Réécrivez tous les enregistrements ci-dessous en remplaçant "Given:" par "Instruction:" partout où il figure, sans rien modifier d'autre.

***** Enregistrements à traiter *****

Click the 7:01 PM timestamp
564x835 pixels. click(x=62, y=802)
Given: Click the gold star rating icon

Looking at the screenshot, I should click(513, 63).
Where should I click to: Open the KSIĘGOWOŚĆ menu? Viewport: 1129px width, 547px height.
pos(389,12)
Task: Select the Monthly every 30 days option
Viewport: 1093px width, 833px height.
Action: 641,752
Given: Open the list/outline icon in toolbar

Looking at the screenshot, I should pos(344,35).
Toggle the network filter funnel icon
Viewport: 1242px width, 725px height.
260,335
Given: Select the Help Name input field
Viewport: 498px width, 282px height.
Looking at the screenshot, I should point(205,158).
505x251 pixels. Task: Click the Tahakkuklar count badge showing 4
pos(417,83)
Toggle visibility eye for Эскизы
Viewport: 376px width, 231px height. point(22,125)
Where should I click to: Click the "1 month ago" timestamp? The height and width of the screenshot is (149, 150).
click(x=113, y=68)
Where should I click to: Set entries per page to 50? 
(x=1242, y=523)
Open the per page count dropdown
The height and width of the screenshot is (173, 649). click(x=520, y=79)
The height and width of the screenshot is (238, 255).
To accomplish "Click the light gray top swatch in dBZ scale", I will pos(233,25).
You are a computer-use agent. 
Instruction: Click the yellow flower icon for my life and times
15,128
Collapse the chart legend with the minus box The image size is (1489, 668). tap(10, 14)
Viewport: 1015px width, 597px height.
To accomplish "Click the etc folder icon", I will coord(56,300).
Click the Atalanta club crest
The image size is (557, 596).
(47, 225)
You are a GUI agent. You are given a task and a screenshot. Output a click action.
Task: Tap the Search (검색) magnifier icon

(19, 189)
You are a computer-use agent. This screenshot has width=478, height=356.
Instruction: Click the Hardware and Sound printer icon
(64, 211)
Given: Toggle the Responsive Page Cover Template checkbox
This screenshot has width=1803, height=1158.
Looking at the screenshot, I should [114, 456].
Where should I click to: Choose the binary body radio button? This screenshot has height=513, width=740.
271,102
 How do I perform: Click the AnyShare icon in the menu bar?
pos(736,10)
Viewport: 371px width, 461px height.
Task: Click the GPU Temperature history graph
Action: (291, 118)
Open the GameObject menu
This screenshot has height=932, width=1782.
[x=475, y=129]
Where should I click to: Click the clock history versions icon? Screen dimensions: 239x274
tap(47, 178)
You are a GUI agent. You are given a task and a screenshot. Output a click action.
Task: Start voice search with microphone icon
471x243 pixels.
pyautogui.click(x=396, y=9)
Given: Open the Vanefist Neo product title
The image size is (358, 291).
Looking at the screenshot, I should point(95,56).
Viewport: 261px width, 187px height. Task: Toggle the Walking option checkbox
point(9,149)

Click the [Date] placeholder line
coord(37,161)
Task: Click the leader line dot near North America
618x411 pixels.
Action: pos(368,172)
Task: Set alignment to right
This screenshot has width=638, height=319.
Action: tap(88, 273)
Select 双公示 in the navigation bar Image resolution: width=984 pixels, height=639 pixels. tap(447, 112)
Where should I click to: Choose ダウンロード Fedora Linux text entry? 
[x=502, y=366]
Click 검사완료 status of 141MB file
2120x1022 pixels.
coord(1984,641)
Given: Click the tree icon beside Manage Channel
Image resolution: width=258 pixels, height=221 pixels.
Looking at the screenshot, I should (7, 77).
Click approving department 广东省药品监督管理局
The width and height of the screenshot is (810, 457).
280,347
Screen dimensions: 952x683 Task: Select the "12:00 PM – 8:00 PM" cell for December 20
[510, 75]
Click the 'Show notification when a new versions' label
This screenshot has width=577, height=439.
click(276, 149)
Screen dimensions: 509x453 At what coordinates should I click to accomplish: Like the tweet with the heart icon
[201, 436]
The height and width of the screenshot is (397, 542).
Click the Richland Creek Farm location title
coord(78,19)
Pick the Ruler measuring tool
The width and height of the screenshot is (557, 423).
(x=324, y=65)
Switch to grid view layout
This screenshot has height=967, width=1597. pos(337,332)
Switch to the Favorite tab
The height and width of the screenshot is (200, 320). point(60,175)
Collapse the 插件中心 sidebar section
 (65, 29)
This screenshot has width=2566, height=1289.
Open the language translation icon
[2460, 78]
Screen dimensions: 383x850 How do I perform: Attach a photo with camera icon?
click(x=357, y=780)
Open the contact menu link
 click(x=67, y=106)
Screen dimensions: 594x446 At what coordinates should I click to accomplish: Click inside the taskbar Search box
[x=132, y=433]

*****

> [Corrigé]:
Click the 7:01 PM timestamp
564x835 pixels. click(x=62, y=802)
Instruction: Click the gold star rating icon

Looking at the screenshot, I should click(513, 63).
Where should I click to: Open the KSIĘGOWOŚĆ menu? Viewport: 1129px width, 547px height.
pos(389,12)
Task: Select the Monthly every 30 days option
Viewport: 1093px width, 833px height.
Action: 641,752
Instruction: Open the list/outline icon in toolbar

Looking at the screenshot, I should pos(344,35).
Toggle the network filter funnel icon
Viewport: 1242px width, 725px height.
260,335
Instruction: Select the Help Name input field
Viewport: 498px width, 282px height.
Looking at the screenshot, I should point(205,158).
505x251 pixels. Task: Click the Tahakkuklar count badge showing 4
pos(417,83)
Toggle visibility eye for Эскизы
Viewport: 376px width, 231px height. point(22,125)
Where should I click to: Click the "1 month ago" timestamp? The height and width of the screenshot is (149, 150).
click(x=113, y=68)
Where should I click to: Set entries per page to 50? 
(x=1242, y=523)
Open the per page count dropdown
The height and width of the screenshot is (173, 649). click(x=520, y=79)
The height and width of the screenshot is (238, 255).
To accomplish "Click the light gray top swatch in dBZ scale", I will pos(233,25).
You are a computer-use agent. 
Instruction: Click the yellow flower icon for my life and times
15,128
Collapse the chart legend with the minus box The image size is (1489, 668). tap(10, 14)
Viewport: 1015px width, 597px height.
To accomplish "Click the etc folder icon", I will coord(56,300).
Click the Atalanta club crest
The image size is (557, 596).
(47, 225)
You are a GUI agent. You are given a task and a screenshot. Output a click action.
Task: Tap the Search (검색) magnifier icon

(19, 189)
You are a computer-use agent. This screenshot has width=478, height=356.
Instruction: Click the Hardware and Sound printer icon
(64, 211)
Instruction: Toggle the Responsive Page Cover Template checkbox
This screenshot has width=1803, height=1158.
Looking at the screenshot, I should [114, 456].
Where should I click to: Choose the binary body radio button? This screenshot has height=513, width=740.
271,102
 How do I perform: Click the AnyShare icon in the menu bar?
pos(736,10)
Viewport: 371px width, 461px height.
Task: Click the GPU Temperature history graph
Action: (291, 118)
Open the GameObject menu
This screenshot has height=932, width=1782.
[x=475, y=129]
Where should I click to: Click the clock history versions icon? Screen dimensions: 239x274
tap(47, 178)
You are a GUI agent. You are given a task and a screenshot. Output a click action.
Task: Start voice search with microphone icon
471x243 pixels.
pyautogui.click(x=396, y=9)
Instruction: Open the Vanefist Neo product title
The image size is (358, 291).
Looking at the screenshot, I should point(95,56).
Viewport: 261px width, 187px height. Task: Toggle the Walking option checkbox
point(9,149)

Click the [Date] placeholder line
coord(37,161)
Task: Click the leader line dot near North America
618x411 pixels.
Action: pos(368,172)
Task: Set alignment to right
This screenshot has width=638, height=319.
Action: tap(88, 273)
Select 双公示 in the navigation bar Image resolution: width=984 pixels, height=639 pixels. tap(447, 112)
Where should I click to: Choose ダウンロード Fedora Linux text entry? 
[x=502, y=366]
Click 검사완료 status of 141MB file
2120x1022 pixels.
coord(1984,641)
Instruction: Click the tree icon beside Manage Channel
Image resolution: width=258 pixels, height=221 pixels.
Looking at the screenshot, I should (7, 77).
Click approving department 广东省药品监督管理局
The width and height of the screenshot is (810, 457).
280,347
Screen dimensions: 952x683 Task: Select the "12:00 PM – 8:00 PM" cell for December 20
[510, 75]
Click the 'Show notification when a new versions' label
This screenshot has width=577, height=439.
click(276, 149)
Screen dimensions: 509x453 At what coordinates should I click to accomplish: Like the tweet with the heart icon
[201, 436]
The height and width of the screenshot is (397, 542).
Click the Richland Creek Farm location title
coord(78,19)
Pick the Ruler measuring tool
The width and height of the screenshot is (557, 423).
(x=324, y=65)
Switch to grid view layout
This screenshot has height=967, width=1597. pos(337,332)
Switch to the Favorite tab
The height and width of the screenshot is (200, 320). point(60,175)
Collapse the 插件中心 sidebar section
 (65, 29)
This screenshot has width=2566, height=1289.
Open the language translation icon
[2460, 78]
Screen dimensions: 383x850 How do I perform: Attach a photo with camera icon?
click(x=357, y=780)
Open the contact menu link
 click(x=67, y=106)
Screen dimensions: 594x446 At what coordinates should I click to accomplish: Click inside the taskbar Search box
[x=132, y=433]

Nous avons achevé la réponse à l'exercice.